Now, let's move to part (b): Compute earnings per share (EPS). EPS tells us how much profit the company made for each common share. It's calculated by taking the company's profit (Net Income), subtracting any money promised to special "preferred" shareholders, and then dividing by the average number of common shares.

  • Net Income = $3,456,000

  • Preferred shares are non-cumulative and no dividend was declared. This is like having a special coupon, but if you don't use it this year, you lose it! So, we don't subtract anything for them this year.

  • Weighted-Average Common Shares (from part a) = 1,762,000

  • Calculation: ($3,456,000 - $0) / 1,762,000 = $1.96 (rounded to two decimal places).


Next, part (c): Compute earnings per share assuming preferred stock was cumulative. This is like the previous part, but now the preferred shareholders have a "cumulative" coupon. This means if they don't get their money this year, the company still owes it to them for this year, even if they don't pay it right away! So, we must set aside their share of the profit for this year.

  • Net Income = $3,456,000

  • Preferred Dividend Amount: 100,000 shares * $100 par value * 9% rate = $900,000.

  • Weighted-Average Common Shares (from part a) = 1,762,000

  • Calculation: ($3,456,000 - $900,000) / 1,762,000 = $2,556,000 / 1,762,000 = $1.45 (rounded to two decimal places).


Finally, part (d): Compute earnings per share assuming net income included a loss from discontinued operations. Sometimes companies sell off or stop a part of their business (like closing down a toy division to focus on video games). Accountants like to show how much money the main, ongoing business made separately from these discontinued parts.

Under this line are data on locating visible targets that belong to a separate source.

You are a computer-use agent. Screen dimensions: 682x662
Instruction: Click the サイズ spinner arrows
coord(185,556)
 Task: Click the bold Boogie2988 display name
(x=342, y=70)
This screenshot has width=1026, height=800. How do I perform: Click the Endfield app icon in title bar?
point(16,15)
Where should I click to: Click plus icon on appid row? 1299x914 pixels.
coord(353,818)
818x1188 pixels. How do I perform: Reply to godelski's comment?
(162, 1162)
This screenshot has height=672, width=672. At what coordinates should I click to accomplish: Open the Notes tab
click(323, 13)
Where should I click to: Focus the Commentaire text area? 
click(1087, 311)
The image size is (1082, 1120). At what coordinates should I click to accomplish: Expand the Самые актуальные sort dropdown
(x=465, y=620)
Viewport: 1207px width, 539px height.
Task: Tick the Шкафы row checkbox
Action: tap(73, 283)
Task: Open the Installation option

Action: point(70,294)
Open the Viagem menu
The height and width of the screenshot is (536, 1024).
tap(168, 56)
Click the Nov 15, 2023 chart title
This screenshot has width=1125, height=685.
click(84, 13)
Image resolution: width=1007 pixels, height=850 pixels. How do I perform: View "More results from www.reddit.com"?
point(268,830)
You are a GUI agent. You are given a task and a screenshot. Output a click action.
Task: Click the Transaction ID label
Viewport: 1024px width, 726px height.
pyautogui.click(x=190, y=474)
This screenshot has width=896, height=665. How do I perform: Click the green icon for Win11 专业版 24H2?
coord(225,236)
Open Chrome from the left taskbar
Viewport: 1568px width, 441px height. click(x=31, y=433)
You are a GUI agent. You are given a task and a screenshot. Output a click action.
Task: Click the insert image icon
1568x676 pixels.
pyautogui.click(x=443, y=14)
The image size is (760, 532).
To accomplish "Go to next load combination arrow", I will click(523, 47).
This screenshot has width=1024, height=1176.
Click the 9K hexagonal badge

  • Net Income (total) = $3,456,000
  • Loss from Discontinued Operations = $432,000 (This loss is already included in the Net Income of $3,456,000).
  • Preferred shares are non-cumulative, same as part (b), so no preferred dividend is subtracted.
  • Weighted-Average Common Shares (from part a) = 1,762,000
  1. Figure out "Income from Continuing Operations":

    • Since the $3,456,000 includes the loss, to find out what the main business made, we need to add the loss back: $3,456,000 + $432,000 = $3,888,000.
    • EPS from Continuing Operations: ($3,888,000 - $0) / 1,762,000 = $2.21 (rounded).
  2. Figure out "Loss from Discontinued Operations" per share:

    • EPS from Discontinued Operations: -$432,000 / 1,762,000 = -$0.25 (rounded).
  3. Total Net Income EPS:

    • This is just the overall EPS, which is the same as part (b): ($3,456,000 - $0) / 1,762,000 = $1.96.
    • You can also get this by adding the two EPS parts together: $2.21 (from continuing) + (-$0.25) (from discontinued) = $1.96.